Problem: Transcribe all records exactly.

Collected data entries:
▼

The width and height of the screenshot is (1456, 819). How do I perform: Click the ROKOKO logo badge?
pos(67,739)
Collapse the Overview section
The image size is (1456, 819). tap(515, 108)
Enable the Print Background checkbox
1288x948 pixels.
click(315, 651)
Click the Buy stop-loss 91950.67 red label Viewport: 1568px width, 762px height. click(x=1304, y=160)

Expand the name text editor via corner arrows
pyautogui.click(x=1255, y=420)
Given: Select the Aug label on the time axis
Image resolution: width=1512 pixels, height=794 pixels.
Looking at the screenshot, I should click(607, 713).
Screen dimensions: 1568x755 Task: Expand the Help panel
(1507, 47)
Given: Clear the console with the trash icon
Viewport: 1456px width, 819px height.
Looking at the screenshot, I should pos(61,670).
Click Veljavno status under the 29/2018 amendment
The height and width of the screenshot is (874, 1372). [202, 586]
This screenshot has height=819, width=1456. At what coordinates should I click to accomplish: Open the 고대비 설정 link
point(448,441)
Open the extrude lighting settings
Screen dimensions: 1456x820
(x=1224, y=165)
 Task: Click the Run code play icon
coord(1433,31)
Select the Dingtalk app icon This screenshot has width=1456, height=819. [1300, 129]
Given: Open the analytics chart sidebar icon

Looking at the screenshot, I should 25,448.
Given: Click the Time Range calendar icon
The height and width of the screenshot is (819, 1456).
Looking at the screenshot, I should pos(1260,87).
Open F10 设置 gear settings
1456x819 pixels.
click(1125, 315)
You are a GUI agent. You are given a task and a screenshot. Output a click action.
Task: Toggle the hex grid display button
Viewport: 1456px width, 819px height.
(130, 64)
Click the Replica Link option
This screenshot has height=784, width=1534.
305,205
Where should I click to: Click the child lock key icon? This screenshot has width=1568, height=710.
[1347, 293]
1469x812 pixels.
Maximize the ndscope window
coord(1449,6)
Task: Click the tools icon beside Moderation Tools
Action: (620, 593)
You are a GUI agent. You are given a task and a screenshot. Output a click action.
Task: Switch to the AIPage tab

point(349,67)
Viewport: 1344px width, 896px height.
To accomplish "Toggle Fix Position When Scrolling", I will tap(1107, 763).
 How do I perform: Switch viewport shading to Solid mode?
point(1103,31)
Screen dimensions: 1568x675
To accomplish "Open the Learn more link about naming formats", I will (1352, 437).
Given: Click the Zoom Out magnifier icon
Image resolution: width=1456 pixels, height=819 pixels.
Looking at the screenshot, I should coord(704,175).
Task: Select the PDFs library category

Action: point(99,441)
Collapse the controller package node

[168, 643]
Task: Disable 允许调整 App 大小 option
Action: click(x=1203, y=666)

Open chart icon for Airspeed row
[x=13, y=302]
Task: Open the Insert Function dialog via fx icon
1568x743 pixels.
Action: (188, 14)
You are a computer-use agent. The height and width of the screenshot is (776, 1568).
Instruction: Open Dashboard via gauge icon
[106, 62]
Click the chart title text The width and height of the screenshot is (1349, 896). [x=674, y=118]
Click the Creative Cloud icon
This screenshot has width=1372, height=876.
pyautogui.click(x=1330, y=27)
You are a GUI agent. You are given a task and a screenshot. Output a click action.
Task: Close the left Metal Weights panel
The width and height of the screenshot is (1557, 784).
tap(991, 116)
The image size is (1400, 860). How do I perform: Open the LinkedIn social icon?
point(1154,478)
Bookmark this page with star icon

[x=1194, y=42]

▲

Your solution:
The width and height of the screenshot is (1456, 819). How do I perform: Click the ROKOKO logo badge?
pos(67,739)
Collapse the Overview section
The image size is (1456, 819). tap(515, 108)
Enable the Print Background checkbox
1288x948 pixels.
click(315, 651)
Click the Buy stop-loss 91950.67 red label Viewport: 1568px width, 762px height. click(x=1304, y=160)

Expand the name text editor via corner arrows
pyautogui.click(x=1255, y=420)
Given: Select the Aug label on the time axis
Image resolution: width=1512 pixels, height=794 pixels.
Looking at the screenshot, I should click(607, 713).
Screen dimensions: 1568x755 Task: Expand the Help panel
(1507, 47)
Given: Clear the console with the trash icon
Viewport: 1456px width, 819px height.
Looking at the screenshot, I should pos(61,670).
Click Veljavno status under the 29/2018 amendment
The height and width of the screenshot is (874, 1372). [202, 586]
This screenshot has height=819, width=1456. At what coordinates should I click to accomplish: Open the 고대비 설정 link
point(448,441)
Open the extrude lighting settings
Screen dimensions: 1456x820
(x=1224, y=165)
 Task: Click the Run code play icon
coord(1433,31)
Select the Dingtalk app icon This screenshot has width=1456, height=819. [1300, 129]
Given: Open the analytics chart sidebar icon

Looking at the screenshot, I should 25,448.
Given: Click the Time Range calendar icon
The height and width of the screenshot is (819, 1456).
Looking at the screenshot, I should pos(1260,87).
Open F10 设置 gear settings
1456x819 pixels.
click(1125, 315)
You are a GUI agent. You are given a task and a screenshot. Output a click action.
Task: Toggle the hex grid display button
Viewport: 1456px width, 819px height.
(130, 64)
Click the Replica Link option
This screenshot has height=784, width=1534.
305,205
Where should I click to: Click the child lock key icon? This screenshot has width=1568, height=710.
[1347, 293]
1469x812 pixels.
Maximize the ndscope window
coord(1449,6)
Task: Click the tools icon beside Moderation Tools
Action: (620, 593)
You are a GUI agent. You are given a task and a screenshot. Output a click action.
Task: Switch to the AIPage tab

point(349,67)
Viewport: 1344px width, 896px height.
To accomplish "Toggle Fix Position When Scrolling", I will tap(1107, 763).
 How do I perform: Switch viewport shading to Solid mode?
point(1103,31)
Screen dimensions: 1568x675
To accomplish "Open the Learn more link about naming formats", I will (1352, 437).
Given: Click the Zoom Out magnifier icon
Image resolution: width=1456 pixels, height=819 pixels.
Looking at the screenshot, I should coord(704,175).
Task: Select the PDFs library category

Action: point(99,441)
Collapse the controller package node

[168, 643]
Task: Disable 允许调整 App 大小 option
Action: click(x=1203, y=666)

Open chart icon for Airspeed row
[x=13, y=302]
Task: Open the Insert Function dialog via fx icon
1568x743 pixels.
Action: (188, 14)
You are a computer-use agent. The height and width of the screenshot is (776, 1568).
Instruction: Open Dashboard via gauge icon
[106, 62]
Click the chart title text The width and height of the screenshot is (1349, 896). [x=674, y=118]
Click the Creative Cloud icon
This screenshot has width=1372, height=876.
pyautogui.click(x=1330, y=27)
You are a GUI agent. You are given a task and a screenshot. Output a click action.
Task: Close the left Metal Weights panel
The width and height of the screenshot is (1557, 784).
tap(991, 116)
The image size is (1400, 860). How do I perform: Open the LinkedIn social icon?
point(1154,478)
Bookmark this page with star icon

[x=1194, y=42]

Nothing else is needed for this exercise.